I need to warn readers of this acident before. Do your own research. Please take this post as an research material but not copy and paste tutorial. Your problem might be different than mine or maybe solved easily with vgcfgrestore or something. Therefore, I am not taking any damages you made on your system. Again. Do your own research.

The machine runs XCP-ng 8.2 with HP Smart Array E200 RAID controller. There are two arrays in the system: RAID 1 with 2 disks for root filesystem and RAID 5 with 6 disks for VG_XenStorage. Partitioning is done and has been used since Citrix XenServer 7 was installed on the machine.

Also worth to note the machine is running company internal services in old operating systems such as Microsoft Windows Server 2003 R2 and brand new services such as vtiger CRM on Ubuntu 16.04.

Each virtual machine have own backup solution with automated scripts, and there is no automated virtual machine backup system in place. Therefore, yes, you are thinking that losing the system in a night will have catastrophic effects in our business while if I need to restore the host machine.

I will write this article in best effort of remembering my thought process. I need to thank every single netizen1 on Stack Overflow and CentOS IRC channel. Funnily enough I could not find answer on the official forum of XCP-ng. You can take a look at the posting on the forum. However, I will summarize how the issue started in here.

Outage in the morning

Host machine has 2 power supplies in N+1 mode. One of them is backed by UPS and other one is working directly. This setup have been working with no issue since the machine installed. The day in the morning the UPS did not kick in and the machine crashed at 5 AM. The system booted up at 7 AM thanks to the automated power-on in HP iLO. However, none of the monitored machines booted up after 20 minutes. I logged in remotely and realized that local storage is not accessible and xsconsole would not let me reattach or de-attach the storage. I wanted to check the health of the LVM and I kept getting corrupted metadata–oh dear…

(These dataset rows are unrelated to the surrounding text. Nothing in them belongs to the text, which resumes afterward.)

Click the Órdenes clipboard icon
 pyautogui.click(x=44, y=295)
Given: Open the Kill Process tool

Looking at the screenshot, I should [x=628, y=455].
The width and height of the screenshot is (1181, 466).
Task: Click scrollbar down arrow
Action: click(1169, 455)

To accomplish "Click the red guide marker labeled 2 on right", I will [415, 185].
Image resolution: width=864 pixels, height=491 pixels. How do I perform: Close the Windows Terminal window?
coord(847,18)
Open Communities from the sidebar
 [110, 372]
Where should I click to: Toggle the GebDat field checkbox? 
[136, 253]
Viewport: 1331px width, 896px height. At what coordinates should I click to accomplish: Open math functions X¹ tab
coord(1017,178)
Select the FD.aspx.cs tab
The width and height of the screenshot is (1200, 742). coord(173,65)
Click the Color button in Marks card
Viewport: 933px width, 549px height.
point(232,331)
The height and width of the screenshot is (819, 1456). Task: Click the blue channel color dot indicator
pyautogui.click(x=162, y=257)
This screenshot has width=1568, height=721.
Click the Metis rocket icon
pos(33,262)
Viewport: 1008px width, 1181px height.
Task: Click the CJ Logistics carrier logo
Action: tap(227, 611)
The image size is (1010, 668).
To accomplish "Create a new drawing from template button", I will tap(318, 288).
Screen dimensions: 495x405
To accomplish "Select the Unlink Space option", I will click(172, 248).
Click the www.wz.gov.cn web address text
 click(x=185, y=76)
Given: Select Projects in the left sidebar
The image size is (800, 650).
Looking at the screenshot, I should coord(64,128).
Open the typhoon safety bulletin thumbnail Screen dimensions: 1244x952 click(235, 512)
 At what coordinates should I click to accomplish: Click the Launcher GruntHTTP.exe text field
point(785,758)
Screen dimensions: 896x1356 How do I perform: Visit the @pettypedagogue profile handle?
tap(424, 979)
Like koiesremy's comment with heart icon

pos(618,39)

DISK6 is degraded when I looked in the iLO interface so RAID 5 array is degraded as well. At the same time, the RAID battery is in warning mode; however, there were no alarms in the iLO about RAID battery for the past year. So, that was obviously an issue with the hardware and especially about the RAID controller. The controller is an entry level HP E200 RAID controller which comes with 128 MB Battery Backed Write Cache (BBWC) add-on. Otherwise, E200 would not let me build an array in RAID 5. Worth to mention that SAS disks are hot-swappable which later in this post you will how they can be useful.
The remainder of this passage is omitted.